Saved entries

*** Block opens ***

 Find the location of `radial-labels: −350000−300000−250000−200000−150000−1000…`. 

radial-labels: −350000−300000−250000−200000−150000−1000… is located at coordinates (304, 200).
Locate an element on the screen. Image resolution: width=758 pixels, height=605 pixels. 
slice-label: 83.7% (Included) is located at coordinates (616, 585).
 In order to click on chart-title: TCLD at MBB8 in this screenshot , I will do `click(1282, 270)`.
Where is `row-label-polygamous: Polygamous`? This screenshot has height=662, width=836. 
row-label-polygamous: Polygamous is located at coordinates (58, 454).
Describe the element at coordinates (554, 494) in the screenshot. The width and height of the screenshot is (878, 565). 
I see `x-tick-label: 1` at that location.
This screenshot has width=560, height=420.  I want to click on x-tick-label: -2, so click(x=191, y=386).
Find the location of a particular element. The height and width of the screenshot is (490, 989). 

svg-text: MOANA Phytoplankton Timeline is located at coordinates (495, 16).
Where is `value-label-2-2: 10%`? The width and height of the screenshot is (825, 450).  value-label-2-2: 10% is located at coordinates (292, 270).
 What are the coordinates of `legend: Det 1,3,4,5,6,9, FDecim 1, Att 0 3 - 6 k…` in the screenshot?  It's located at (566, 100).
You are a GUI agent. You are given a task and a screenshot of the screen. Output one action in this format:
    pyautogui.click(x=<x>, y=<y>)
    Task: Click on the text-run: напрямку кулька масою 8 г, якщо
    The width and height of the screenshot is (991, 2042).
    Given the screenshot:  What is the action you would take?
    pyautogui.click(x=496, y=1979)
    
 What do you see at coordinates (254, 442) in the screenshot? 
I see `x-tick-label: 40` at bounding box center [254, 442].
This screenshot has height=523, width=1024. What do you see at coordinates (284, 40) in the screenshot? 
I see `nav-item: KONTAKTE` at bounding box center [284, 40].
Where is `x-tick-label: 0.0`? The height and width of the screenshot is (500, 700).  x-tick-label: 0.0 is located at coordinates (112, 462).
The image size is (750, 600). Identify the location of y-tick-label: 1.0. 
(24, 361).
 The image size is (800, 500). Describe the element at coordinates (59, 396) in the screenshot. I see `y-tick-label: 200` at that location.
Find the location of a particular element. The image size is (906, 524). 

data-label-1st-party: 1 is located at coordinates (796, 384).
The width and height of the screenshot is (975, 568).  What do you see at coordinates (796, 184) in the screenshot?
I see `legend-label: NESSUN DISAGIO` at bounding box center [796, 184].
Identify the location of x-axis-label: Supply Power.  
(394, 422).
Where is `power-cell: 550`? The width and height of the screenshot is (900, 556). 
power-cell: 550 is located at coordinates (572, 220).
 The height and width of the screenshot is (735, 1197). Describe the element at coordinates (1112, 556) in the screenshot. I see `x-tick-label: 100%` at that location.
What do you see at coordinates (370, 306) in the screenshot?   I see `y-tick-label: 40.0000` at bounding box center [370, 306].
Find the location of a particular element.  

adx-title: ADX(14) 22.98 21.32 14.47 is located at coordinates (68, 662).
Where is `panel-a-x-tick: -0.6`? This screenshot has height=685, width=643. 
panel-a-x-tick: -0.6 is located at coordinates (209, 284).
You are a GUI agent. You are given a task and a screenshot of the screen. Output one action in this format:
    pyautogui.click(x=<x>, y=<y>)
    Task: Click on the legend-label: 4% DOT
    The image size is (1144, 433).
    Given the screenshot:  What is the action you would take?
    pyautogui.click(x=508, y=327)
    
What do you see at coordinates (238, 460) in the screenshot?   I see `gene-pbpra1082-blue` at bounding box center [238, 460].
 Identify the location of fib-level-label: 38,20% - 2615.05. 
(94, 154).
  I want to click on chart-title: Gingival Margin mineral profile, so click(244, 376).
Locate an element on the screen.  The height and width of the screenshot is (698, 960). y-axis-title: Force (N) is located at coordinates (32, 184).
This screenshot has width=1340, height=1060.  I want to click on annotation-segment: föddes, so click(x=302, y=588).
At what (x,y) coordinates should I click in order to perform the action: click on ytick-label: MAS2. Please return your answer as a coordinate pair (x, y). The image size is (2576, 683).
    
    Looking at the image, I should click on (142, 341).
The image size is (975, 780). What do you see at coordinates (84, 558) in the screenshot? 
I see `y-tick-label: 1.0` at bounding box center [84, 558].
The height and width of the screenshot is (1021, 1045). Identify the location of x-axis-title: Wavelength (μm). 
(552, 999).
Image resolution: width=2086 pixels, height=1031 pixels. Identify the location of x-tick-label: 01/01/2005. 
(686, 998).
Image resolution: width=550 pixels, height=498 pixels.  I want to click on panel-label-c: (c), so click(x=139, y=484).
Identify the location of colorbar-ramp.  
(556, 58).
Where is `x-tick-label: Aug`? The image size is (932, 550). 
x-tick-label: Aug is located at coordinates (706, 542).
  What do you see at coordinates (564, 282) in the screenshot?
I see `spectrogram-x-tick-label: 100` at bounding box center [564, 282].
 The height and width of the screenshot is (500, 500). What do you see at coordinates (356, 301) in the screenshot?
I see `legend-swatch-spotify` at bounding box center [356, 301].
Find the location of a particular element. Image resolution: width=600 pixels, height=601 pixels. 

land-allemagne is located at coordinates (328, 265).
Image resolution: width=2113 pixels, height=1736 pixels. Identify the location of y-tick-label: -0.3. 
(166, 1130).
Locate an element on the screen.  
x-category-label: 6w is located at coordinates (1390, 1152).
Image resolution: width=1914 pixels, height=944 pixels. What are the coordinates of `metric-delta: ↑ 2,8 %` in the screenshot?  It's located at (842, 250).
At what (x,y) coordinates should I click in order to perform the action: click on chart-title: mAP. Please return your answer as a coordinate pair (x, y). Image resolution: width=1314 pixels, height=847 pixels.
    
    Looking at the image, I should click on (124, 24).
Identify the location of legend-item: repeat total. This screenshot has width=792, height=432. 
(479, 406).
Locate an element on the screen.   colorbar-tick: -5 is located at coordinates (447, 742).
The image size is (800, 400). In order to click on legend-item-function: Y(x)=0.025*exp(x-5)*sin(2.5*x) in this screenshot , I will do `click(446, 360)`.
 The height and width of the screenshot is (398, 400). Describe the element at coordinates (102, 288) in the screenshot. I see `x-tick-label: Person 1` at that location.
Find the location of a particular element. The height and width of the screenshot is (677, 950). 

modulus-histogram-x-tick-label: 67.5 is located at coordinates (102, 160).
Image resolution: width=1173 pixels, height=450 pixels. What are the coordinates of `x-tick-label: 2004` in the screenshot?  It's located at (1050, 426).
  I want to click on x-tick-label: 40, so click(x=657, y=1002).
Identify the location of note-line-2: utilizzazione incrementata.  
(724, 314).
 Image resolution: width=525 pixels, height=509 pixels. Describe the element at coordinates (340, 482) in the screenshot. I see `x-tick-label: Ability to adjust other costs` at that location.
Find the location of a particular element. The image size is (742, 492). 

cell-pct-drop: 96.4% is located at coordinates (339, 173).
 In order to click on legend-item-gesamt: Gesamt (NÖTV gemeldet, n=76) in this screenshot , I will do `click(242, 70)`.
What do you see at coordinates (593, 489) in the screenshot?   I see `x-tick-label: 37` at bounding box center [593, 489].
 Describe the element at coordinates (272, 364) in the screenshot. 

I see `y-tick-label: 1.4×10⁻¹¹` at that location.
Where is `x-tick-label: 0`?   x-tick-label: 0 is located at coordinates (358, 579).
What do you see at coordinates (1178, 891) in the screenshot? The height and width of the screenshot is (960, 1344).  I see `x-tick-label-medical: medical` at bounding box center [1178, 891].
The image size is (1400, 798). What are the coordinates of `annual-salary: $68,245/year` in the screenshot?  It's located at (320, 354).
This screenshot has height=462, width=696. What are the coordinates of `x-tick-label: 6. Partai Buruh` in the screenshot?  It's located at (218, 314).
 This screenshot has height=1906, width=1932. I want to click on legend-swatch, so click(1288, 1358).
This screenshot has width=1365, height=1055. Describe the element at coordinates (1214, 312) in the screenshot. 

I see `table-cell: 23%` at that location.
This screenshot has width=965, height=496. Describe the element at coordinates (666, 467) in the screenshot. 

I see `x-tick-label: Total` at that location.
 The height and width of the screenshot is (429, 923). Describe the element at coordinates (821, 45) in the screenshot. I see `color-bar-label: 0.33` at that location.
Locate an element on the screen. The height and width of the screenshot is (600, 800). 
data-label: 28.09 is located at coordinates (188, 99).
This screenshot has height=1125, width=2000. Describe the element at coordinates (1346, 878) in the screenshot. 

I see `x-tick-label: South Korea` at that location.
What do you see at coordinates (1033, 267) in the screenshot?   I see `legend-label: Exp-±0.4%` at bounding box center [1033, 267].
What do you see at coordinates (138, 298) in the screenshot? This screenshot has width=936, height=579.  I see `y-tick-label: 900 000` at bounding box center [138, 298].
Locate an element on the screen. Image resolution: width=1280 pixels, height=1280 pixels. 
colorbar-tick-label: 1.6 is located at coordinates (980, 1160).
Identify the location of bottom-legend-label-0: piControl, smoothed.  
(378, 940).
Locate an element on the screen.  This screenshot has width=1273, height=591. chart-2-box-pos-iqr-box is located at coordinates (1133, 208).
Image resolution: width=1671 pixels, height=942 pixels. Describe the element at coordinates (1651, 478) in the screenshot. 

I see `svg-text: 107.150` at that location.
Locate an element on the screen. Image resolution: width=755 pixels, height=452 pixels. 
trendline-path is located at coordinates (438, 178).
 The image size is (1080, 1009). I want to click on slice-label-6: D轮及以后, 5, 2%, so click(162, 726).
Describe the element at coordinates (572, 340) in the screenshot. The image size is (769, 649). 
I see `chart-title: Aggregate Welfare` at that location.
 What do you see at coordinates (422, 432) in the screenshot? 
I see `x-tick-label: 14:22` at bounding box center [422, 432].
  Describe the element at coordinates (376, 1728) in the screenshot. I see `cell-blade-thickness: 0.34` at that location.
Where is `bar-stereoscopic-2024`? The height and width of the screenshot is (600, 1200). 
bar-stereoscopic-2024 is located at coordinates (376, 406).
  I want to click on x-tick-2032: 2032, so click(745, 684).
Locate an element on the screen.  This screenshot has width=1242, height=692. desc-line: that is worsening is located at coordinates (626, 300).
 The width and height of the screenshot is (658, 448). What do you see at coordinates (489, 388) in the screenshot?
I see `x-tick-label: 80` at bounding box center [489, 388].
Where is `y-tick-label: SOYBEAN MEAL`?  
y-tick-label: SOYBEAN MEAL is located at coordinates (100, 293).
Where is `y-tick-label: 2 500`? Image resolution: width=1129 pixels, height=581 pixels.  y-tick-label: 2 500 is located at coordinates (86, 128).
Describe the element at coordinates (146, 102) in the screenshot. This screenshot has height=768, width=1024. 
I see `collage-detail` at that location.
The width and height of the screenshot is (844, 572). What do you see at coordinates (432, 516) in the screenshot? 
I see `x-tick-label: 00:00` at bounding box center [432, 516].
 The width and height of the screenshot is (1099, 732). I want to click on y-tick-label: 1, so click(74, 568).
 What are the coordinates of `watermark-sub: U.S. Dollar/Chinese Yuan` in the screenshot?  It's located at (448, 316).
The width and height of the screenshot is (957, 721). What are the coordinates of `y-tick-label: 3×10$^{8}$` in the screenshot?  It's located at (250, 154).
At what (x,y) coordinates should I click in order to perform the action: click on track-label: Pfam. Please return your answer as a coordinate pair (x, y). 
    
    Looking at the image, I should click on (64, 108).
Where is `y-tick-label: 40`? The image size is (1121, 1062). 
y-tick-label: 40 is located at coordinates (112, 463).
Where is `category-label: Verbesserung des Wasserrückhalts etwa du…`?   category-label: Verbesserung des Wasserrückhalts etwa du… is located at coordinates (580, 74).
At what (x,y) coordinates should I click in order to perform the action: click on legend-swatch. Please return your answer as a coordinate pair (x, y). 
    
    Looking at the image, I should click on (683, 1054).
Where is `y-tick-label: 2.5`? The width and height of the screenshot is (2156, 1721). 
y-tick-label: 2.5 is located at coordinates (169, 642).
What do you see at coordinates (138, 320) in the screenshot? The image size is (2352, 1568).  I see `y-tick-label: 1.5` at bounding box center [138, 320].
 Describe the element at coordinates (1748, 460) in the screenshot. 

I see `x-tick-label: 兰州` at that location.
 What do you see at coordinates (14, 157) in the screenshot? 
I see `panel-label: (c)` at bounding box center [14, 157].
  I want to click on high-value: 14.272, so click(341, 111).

*** Block closes ***

Task to complete
Count how many of the lines above contain the word "Polygamous", and give only that number. Matches must have the same capitalization.

Exercise output
2